As further depicted in FIG. 7, the pulse oximeter device 700 includes an electronic display 722. The electronic display 722 may be any screen comprising pixels configured to display information related to the operation of the pulse oximeter device 700. In some embodiments, the electronic display may be mounted on a surface of the housing 720.

While this detailed description has set forth some embodiments of the present invention, the appended claims cover other embodiments of the present invention which differ from the described embodiments according to various modifications and improvements. For example, one skilled in the art may recognize that such principles may be applied to any electronic device that utilizes photoplethysmography techniques to determine vital signs of a subject. For example, a smart watch, a health monitoring band, a mobile device, a tablet, or other electronic device configured to determine vital signs in a non-invasive manner.
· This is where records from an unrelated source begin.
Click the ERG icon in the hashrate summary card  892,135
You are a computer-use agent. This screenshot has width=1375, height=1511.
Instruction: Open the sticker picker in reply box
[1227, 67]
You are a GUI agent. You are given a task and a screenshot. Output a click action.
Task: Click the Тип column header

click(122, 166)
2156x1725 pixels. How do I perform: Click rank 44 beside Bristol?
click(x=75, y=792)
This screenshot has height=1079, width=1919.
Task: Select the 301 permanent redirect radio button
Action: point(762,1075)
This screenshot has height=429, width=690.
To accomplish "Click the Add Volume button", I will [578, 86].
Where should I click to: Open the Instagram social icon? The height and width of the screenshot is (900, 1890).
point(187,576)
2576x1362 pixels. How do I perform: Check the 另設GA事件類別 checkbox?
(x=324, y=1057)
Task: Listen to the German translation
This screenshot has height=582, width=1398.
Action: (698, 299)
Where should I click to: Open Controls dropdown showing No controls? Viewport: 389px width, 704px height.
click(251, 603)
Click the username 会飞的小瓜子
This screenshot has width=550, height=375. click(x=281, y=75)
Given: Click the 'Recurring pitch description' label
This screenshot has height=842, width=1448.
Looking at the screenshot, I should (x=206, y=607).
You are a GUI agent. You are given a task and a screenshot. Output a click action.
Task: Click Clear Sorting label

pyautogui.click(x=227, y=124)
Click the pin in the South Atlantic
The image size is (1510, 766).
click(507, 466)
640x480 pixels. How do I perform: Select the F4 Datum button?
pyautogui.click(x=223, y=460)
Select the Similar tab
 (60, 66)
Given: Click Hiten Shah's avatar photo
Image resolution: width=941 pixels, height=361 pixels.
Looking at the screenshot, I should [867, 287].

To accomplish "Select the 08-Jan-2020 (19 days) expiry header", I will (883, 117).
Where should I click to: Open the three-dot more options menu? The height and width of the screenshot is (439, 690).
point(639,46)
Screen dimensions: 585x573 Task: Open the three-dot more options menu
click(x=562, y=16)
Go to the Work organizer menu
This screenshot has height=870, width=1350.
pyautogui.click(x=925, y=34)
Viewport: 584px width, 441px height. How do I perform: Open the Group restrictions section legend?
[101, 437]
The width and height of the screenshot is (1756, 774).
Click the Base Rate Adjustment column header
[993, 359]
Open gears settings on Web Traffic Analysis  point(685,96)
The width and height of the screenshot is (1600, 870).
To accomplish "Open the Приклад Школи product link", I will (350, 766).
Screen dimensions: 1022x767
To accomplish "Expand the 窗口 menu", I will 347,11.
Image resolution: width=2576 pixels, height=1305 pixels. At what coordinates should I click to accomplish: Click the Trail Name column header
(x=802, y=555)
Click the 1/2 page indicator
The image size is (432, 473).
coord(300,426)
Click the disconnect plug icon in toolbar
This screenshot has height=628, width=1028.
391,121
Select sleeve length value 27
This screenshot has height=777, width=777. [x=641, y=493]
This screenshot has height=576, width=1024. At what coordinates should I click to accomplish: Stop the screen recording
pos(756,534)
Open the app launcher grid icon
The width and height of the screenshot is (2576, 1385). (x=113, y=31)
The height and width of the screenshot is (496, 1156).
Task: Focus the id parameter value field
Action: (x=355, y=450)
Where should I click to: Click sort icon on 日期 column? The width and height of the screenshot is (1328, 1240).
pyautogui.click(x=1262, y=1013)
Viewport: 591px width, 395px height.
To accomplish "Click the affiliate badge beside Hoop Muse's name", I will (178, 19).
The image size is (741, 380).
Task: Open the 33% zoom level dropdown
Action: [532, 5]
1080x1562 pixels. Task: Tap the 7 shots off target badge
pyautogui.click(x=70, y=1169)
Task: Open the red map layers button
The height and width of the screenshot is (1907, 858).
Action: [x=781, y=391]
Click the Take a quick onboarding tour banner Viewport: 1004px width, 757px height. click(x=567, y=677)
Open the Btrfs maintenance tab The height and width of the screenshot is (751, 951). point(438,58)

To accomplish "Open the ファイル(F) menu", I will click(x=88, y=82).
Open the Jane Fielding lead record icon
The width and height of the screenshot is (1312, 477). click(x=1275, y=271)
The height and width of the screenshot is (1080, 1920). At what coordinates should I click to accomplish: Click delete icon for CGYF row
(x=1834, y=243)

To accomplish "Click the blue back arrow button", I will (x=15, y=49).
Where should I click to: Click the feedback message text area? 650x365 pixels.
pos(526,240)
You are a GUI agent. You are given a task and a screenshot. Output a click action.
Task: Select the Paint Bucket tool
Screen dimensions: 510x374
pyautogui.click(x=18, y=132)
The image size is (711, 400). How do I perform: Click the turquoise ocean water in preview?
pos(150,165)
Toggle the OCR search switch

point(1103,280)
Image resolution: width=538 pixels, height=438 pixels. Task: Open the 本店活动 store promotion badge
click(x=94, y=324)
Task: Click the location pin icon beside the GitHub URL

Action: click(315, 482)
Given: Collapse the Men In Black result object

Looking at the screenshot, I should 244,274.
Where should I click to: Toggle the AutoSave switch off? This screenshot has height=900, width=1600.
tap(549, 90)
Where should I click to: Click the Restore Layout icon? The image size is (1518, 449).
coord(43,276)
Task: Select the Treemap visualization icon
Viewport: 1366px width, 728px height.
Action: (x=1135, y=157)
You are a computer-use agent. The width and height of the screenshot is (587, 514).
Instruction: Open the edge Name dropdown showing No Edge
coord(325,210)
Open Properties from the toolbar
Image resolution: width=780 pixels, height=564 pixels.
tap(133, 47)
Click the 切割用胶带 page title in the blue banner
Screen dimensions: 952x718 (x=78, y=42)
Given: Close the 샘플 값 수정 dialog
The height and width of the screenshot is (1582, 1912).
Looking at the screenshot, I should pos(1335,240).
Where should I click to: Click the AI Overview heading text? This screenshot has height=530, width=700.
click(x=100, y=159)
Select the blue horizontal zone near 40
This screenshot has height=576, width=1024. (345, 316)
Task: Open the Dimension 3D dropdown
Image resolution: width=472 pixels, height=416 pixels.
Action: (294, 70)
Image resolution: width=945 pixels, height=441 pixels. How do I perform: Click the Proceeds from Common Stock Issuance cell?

Within the appended claims, unless the specific term “means for” or “step for” is used within a given claim, it is not intended that the claim be interpreted under 35 U.S.C. 112, paragraph 6.

Use of broader terms such as “comprises,” “includes,” and “having” should be understood to provide support for narrower terms such as “consisting of,” “consisting essentially of,” and “comprised substantially of” Use of the terms “optionally,” “may,” “might,” “possibly,” and the like with respect to any element of an embodiment means that the element is not required, or alternatively, the element is required, both alternatives being within the scope of the embodiment(s). Also, references to examples are merely provided for illustrative purposes, and are not intended to be exclusive.